When to adopt and when to defer

Good time to adopt. You have human review and testing norms already; you want to speed first pass and scaffolding without dropping quality. Your team is willing to triage AI suggestions (adopt, edit, dismiss) and expand generated tests. You can configure tools (severity, categories) and document when to override. Start with one pilot (e.g. AI review on one repo or one team) and iterate on norms and tuning before rolling out widely—see Technical Leadership in Remote Teams.

When to defer or limit. Defer if you do not yet have stable human review and testing practices—adding AI on top of weak norms can mask problems or create false confidence. Limit scope if compliance or data policy forbids sending code to third-party AI services; use enterprise or on-prem options if available. Reduce reliance on AI for security-critical or regulated code paths; keep those human-only until you have clear ownership and audit trails. Avoid treating AI as a replacement for junior training—juniors need to learn by doing review and writing tests; use AI as scaffold and learning aid with review—see Trade-offs of AI code generation and What developers want from AI.

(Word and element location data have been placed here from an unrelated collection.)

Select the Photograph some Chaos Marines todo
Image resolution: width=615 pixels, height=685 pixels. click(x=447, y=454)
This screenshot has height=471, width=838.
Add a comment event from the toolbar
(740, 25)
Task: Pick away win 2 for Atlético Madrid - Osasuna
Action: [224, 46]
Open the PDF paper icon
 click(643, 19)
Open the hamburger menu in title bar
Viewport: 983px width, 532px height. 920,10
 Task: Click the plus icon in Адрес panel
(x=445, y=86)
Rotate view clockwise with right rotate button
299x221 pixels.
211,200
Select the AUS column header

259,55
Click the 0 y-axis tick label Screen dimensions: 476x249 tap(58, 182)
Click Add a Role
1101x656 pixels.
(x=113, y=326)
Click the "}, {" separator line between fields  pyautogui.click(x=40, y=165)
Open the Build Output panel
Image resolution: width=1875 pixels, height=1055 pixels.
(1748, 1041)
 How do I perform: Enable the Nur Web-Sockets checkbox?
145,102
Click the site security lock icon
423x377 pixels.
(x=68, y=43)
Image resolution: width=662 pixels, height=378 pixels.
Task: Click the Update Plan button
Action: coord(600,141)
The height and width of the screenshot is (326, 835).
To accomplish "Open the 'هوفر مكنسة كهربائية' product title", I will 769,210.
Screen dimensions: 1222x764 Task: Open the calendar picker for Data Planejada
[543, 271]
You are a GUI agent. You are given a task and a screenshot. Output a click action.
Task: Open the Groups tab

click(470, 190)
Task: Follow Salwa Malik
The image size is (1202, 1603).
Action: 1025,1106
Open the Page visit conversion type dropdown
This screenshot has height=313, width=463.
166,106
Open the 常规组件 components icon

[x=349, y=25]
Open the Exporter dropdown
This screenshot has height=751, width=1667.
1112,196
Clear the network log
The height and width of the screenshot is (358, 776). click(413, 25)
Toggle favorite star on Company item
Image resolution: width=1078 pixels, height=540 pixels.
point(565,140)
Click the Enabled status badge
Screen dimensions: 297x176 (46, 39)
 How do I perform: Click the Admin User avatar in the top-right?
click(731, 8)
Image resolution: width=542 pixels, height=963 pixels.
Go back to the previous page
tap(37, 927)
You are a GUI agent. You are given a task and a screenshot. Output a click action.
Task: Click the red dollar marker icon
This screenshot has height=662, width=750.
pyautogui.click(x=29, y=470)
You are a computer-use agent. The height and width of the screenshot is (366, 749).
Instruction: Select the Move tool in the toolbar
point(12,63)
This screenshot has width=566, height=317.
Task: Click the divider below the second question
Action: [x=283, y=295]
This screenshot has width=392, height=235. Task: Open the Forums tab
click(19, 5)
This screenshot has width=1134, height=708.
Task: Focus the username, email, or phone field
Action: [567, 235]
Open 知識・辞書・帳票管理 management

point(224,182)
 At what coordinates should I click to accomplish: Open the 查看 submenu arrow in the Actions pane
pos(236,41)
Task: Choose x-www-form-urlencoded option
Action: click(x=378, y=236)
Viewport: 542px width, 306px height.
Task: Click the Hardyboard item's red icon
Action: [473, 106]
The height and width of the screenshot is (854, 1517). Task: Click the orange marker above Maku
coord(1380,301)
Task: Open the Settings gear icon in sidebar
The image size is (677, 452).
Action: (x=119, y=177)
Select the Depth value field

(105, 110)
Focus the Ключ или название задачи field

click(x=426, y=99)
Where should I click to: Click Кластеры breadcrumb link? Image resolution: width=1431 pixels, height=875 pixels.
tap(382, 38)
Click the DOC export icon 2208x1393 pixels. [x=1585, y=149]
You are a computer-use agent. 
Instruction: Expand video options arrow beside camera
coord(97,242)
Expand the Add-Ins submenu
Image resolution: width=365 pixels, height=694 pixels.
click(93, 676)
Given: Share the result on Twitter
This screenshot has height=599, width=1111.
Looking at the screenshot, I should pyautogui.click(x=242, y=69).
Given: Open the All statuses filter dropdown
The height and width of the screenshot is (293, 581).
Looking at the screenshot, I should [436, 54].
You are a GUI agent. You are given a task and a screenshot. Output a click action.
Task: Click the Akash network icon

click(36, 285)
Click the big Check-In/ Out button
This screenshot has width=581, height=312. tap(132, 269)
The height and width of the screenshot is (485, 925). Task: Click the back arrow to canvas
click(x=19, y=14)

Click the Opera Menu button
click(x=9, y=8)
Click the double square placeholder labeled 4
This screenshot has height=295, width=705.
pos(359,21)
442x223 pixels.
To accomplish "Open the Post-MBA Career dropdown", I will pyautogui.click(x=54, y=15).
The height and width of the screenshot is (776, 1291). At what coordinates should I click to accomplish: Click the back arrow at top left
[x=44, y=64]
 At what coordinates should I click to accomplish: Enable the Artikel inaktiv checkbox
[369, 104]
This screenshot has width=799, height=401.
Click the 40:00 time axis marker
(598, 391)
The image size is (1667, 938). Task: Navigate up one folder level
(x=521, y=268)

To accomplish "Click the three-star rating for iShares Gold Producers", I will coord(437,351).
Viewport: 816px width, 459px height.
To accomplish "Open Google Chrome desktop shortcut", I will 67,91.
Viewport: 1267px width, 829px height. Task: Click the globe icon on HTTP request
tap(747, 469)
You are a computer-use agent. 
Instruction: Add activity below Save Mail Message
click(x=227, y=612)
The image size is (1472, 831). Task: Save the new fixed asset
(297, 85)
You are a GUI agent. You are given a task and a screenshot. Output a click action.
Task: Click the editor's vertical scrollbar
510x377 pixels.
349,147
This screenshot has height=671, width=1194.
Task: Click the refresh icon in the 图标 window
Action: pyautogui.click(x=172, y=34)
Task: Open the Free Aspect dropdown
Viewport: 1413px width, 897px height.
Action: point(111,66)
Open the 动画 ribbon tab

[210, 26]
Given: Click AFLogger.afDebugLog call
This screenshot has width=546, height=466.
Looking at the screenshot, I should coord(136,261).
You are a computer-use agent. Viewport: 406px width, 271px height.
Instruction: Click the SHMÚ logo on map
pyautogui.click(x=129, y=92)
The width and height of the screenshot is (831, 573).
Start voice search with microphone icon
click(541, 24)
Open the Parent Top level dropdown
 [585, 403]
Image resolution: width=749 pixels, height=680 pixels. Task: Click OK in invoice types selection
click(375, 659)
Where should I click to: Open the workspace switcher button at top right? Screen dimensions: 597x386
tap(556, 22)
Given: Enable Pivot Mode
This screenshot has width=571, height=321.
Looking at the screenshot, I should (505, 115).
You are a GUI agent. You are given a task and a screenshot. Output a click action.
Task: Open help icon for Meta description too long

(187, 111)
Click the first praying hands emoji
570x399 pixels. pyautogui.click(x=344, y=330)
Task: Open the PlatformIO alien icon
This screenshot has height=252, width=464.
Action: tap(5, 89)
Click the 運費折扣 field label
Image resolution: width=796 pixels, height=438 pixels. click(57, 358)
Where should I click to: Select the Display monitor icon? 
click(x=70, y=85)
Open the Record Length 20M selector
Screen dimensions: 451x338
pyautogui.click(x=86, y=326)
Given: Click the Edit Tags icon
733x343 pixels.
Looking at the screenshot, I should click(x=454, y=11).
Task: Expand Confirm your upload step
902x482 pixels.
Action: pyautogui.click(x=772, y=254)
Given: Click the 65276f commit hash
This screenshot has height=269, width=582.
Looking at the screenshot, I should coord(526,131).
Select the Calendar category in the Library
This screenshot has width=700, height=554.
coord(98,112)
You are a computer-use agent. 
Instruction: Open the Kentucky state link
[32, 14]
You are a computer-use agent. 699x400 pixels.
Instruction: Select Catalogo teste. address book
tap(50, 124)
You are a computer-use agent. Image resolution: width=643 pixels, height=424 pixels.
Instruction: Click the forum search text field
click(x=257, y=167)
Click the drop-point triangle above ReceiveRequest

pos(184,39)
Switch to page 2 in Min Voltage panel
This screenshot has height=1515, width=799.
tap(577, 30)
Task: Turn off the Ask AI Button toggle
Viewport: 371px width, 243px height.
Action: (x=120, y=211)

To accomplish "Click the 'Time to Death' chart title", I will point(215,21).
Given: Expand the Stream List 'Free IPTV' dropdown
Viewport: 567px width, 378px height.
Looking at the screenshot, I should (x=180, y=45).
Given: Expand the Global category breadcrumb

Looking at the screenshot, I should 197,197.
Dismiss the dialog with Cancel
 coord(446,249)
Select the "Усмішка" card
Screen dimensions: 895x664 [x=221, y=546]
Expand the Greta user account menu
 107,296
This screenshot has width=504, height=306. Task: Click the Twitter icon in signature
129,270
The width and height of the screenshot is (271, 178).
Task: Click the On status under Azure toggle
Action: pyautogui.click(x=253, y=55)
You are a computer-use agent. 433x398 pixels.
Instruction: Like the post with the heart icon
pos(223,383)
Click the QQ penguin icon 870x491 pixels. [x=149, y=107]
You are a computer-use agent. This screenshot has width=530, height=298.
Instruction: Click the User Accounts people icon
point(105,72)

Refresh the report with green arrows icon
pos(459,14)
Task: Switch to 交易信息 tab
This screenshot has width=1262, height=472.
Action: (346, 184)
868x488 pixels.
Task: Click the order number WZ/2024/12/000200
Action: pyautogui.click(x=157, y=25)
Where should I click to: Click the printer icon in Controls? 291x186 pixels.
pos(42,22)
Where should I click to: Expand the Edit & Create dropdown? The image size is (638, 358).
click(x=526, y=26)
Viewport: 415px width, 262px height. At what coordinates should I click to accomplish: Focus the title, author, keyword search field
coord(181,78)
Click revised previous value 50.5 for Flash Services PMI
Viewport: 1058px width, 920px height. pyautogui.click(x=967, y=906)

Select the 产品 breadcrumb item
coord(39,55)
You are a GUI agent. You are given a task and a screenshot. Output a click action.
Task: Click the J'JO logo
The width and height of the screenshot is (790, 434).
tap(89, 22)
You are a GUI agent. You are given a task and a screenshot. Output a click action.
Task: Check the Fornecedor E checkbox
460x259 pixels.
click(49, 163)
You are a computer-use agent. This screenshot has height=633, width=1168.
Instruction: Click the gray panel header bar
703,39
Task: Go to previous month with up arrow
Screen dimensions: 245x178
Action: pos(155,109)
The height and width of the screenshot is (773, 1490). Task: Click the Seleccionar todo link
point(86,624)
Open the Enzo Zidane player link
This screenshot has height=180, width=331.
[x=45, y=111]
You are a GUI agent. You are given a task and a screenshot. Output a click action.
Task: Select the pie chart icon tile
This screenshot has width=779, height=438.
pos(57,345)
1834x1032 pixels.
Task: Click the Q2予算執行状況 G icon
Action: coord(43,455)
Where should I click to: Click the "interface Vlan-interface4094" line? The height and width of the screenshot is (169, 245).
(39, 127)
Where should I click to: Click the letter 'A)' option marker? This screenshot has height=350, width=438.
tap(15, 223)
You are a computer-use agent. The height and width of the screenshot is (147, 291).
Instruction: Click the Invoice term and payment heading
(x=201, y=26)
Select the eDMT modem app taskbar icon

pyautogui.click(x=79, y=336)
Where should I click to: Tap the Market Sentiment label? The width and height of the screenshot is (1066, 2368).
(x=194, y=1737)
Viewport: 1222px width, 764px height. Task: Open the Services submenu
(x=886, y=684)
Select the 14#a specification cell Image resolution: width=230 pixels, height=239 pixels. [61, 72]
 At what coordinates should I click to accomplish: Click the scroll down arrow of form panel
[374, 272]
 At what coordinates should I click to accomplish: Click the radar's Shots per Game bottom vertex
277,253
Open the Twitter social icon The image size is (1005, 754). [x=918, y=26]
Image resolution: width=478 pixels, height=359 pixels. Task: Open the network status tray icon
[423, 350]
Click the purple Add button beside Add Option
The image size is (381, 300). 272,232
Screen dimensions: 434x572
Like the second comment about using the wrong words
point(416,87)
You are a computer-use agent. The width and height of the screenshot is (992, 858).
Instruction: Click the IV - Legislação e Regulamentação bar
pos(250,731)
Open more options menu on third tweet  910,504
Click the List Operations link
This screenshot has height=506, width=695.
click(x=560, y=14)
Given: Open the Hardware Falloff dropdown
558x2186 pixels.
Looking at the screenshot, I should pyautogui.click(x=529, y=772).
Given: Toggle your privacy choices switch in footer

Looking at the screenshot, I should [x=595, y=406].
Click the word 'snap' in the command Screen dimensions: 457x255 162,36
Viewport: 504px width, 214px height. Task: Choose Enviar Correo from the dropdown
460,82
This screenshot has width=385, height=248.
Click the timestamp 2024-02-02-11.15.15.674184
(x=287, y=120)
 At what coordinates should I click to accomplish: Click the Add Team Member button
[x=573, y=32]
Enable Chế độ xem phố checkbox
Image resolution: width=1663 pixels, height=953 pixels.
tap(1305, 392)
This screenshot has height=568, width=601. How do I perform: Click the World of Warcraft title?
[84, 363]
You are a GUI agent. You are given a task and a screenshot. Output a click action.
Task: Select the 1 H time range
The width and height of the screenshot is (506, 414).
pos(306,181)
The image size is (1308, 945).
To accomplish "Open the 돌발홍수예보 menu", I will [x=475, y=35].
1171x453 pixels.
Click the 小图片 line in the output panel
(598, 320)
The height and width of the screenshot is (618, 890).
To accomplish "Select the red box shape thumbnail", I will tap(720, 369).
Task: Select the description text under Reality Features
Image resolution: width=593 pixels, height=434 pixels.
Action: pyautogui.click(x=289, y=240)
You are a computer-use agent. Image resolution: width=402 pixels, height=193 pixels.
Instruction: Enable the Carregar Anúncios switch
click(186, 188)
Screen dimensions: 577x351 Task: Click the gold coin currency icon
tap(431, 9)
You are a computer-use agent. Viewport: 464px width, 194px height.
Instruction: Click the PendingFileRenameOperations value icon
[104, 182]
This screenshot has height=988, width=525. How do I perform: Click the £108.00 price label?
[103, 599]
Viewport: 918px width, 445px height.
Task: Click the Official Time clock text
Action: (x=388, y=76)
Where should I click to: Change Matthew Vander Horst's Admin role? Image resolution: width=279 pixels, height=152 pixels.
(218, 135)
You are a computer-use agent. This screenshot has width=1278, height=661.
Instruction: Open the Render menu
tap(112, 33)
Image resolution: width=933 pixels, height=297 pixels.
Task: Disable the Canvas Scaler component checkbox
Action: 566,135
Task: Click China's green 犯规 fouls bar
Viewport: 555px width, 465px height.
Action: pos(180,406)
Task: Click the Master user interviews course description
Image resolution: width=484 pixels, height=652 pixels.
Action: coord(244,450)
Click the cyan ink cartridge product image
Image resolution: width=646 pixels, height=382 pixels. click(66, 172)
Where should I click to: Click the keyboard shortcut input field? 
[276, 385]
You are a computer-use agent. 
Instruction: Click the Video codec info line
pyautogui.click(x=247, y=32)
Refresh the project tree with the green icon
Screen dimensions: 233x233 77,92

How review and testing fit into the broader lifecycle

Design and implementation. Before code is written, design and architecture (e.g. Clean Architecture, microservices) are human-led. AI can draft or suggest (e.g. in chat) but decisions on boundaries, layers, and patterns stay with the team. During implementation, AI helps with completion, scaffolding, and refactors; How Developers Are Integrating AI and Current State of AI Coding Tools cover that. Review and testing are the gates that ensure what was implemented matches design and quality bar—AI supplements both but does not replace human ownership.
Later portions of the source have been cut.